頭痛の施術を終了してから、1年半振りに周南市在住60歳代女性が来院されました。頭痛に関しては疲れると軽く痛むようですが強い頭痛は1年半前から出ていないようです。今回は以前から右背中の痛みが出ていたものの、気付けば軽減の繰り返しだったのが、昨日から寝れない程の強い痛みが出ている為、ご相談に来られました。お風呂に入っても痛みに変化がなく、寝ている時よりも立って動いている方がまだ楽だとの事。

筋肉由来の痛みの場合には、お風呂などで温めると血流が良くなり痛みが軽減するのですが、あまりに筋肉の状態が悪い人の場合には、温めても何をしても痛みに変化がない事が多いのが実情です。鍼灸院には軽度の症状で来られる方は稀で、多くは、湿布や鎮痛剤が全然効かなくなって初めて鍼灸院の門をたたかれます。

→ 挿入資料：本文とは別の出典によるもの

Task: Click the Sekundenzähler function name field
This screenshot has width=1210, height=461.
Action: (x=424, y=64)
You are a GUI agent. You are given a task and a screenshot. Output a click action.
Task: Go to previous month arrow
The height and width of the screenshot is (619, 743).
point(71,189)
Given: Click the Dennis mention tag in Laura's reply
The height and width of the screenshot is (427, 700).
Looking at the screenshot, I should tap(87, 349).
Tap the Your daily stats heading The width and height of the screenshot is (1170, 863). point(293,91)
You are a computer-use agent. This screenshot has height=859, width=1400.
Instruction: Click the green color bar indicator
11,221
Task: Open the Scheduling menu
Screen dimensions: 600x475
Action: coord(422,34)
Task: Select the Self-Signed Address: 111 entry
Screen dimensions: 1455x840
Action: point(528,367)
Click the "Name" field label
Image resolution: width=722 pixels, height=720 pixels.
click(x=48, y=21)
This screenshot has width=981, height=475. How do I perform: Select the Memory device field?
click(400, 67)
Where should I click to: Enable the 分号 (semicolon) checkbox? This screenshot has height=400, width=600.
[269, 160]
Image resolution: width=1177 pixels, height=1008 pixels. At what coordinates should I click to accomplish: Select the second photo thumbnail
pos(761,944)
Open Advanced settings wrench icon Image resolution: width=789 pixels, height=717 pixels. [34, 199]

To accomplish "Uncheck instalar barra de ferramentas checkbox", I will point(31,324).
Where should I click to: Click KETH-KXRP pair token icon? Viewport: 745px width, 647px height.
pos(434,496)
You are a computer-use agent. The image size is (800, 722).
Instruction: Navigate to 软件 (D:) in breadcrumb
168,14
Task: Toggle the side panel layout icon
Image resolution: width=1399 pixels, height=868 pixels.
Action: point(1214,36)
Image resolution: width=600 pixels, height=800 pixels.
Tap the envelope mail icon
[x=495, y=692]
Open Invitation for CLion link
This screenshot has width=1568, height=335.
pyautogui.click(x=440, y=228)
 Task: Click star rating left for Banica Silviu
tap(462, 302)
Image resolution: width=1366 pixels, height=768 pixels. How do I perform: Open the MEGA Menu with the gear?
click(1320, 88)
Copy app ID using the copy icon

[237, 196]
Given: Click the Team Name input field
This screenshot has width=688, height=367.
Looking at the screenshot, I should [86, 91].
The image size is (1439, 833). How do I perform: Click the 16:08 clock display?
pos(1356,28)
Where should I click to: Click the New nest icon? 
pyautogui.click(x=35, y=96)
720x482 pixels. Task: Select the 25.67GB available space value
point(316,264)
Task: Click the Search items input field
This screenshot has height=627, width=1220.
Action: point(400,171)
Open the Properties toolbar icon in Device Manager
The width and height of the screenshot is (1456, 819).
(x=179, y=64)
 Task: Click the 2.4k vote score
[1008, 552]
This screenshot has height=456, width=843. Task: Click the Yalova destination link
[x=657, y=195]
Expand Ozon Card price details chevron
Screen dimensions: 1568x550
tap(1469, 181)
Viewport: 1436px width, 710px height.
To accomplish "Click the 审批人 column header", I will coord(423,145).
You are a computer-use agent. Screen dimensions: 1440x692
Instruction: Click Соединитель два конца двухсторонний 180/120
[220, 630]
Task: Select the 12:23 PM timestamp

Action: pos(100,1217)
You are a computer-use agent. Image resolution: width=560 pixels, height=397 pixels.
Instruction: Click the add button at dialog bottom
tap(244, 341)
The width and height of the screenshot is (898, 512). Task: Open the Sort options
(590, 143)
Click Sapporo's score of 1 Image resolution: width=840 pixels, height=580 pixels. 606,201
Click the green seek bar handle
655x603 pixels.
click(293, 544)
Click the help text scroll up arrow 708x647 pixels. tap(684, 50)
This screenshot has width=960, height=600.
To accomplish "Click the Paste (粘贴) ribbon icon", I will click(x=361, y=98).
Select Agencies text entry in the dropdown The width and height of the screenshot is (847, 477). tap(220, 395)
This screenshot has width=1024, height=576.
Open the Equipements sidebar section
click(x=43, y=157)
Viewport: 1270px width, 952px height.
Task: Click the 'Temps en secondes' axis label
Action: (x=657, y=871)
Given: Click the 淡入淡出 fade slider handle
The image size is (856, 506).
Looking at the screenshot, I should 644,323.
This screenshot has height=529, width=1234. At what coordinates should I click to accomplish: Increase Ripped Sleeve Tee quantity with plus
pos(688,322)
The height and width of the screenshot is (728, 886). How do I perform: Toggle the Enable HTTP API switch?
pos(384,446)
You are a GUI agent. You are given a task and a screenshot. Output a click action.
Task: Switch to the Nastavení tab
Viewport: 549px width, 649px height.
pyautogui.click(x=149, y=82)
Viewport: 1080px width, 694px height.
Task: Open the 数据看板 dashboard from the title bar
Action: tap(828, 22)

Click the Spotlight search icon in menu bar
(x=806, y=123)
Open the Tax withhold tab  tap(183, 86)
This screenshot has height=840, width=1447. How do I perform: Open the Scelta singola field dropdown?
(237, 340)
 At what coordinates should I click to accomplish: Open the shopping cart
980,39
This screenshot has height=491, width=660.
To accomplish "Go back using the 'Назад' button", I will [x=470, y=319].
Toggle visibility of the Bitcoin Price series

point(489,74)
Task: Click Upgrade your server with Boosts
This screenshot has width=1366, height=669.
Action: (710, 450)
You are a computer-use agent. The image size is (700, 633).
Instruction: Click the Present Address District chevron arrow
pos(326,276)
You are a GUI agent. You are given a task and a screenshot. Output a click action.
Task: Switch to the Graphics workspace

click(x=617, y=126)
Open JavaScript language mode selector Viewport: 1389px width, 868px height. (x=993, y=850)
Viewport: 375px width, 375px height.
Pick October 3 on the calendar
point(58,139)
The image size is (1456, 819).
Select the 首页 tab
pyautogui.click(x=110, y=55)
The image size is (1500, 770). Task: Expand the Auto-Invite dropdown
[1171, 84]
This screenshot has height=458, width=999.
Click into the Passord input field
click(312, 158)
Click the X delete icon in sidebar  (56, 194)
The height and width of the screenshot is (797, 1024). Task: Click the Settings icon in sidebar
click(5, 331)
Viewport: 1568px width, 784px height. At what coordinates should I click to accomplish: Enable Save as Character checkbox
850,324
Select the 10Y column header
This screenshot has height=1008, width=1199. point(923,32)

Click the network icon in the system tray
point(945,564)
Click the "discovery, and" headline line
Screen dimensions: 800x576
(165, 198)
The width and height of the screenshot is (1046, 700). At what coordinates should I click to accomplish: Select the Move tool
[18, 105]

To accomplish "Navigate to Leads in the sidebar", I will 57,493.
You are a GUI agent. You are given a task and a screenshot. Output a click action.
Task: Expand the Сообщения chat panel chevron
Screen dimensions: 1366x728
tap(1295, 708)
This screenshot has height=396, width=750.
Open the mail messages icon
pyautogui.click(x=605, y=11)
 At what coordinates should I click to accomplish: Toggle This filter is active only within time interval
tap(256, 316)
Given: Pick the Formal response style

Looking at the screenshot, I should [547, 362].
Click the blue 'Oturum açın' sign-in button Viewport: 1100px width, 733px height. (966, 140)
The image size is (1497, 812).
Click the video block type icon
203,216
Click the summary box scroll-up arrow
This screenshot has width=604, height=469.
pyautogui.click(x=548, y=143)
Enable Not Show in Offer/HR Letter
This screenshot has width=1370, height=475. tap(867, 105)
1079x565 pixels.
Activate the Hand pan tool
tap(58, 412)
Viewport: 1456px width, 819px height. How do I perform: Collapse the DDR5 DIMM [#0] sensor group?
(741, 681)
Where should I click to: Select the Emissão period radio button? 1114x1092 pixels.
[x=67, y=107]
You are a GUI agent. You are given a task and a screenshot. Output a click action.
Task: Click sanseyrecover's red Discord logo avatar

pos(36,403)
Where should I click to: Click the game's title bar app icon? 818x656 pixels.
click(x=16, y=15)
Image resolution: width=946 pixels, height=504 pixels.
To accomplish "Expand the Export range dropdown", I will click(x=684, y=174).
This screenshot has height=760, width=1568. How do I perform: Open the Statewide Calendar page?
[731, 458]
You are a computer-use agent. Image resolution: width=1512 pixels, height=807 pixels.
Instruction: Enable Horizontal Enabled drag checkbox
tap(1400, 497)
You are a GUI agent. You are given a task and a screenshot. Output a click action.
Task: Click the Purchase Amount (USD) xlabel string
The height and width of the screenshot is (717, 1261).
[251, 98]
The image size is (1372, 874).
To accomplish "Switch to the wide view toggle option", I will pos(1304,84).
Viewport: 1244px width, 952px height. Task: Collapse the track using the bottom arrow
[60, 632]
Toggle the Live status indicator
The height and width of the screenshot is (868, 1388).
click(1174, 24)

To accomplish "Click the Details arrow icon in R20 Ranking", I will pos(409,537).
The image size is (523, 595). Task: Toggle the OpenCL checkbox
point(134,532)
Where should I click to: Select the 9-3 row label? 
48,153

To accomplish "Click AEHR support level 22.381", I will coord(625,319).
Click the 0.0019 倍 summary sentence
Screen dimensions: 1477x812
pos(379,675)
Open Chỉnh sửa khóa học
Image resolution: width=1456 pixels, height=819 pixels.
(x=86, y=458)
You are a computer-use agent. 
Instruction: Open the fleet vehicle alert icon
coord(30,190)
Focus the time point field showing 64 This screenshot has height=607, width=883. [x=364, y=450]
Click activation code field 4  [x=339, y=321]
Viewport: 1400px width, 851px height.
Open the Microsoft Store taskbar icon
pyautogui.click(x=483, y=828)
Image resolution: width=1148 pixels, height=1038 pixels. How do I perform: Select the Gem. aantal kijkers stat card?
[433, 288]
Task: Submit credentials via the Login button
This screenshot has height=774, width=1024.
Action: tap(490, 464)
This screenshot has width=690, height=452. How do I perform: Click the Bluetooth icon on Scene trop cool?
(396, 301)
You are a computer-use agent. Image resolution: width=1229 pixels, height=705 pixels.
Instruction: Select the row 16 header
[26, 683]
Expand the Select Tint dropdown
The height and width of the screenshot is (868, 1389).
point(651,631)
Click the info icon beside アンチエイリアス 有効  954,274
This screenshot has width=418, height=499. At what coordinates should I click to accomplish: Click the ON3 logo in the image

ただし、温めても変化がなく且つ夜間痛がある場合には内臓からくる場合がありますので、内臓疾患の疑いも頭に入れておく必要があり、場合によっては迷わずに専門医を紹介します。

背中(肩甲間部)にある筋肉は

①僧帽筋
②菱形筋
③上後鋸筋
④板状筋
⑤脊柱起立筋群(棘筋・最長筋・腸肋筋)
⑥横突棘筋群(多裂筋・回旋筋・半棘筋)
⑦肋間筋
⑧肋骨挙筋

と大変多く、背中の痛みの改善を苦手とする鍼灸師は多いですが、深部の筋肉まで刺激出来る針(はり)は逆に考えると得意分野でもあります。

まず、大きく深呼吸をして貰って痛みに変化があるかどうかチェックすると増強も軽減もありませんので、呼吸筋である③⑦⑧は除外。

次に、頚や身体を回旋して貰って痛みが増減するかチェックでも変化がありませんでしたので、頚や背骨の動きに関連する④⑤⑥も除外。

最後に腕や肩甲骨を動かして貰うと、痛みに多少の変化がありましたので、①と②のどちらかの筋肉が原因で痛みが出ている可能性が高いと判断出来ます。

直接触って圧痛(押して痛い箇所)だけで判断すると原因筋を見誤る事がありますので、時間は掛かりますが、一つ一つの動作で筋肉を絞っていく方が確実です。

この方の場合には干渉波と超音波を当てた時点で、ズキズキした痛みがほぼ消失しましたので、それだけで様子を見ても良かったのですが、念の為、針(はり)も併用しました。1度の施術で痛みが軽減ないし消失しても、再び痛みが再燃しますので、時間を詰めて何度か施術をする必要がありますので2日後に来院するよう伝えました。

1回の施術費用:¥3,000。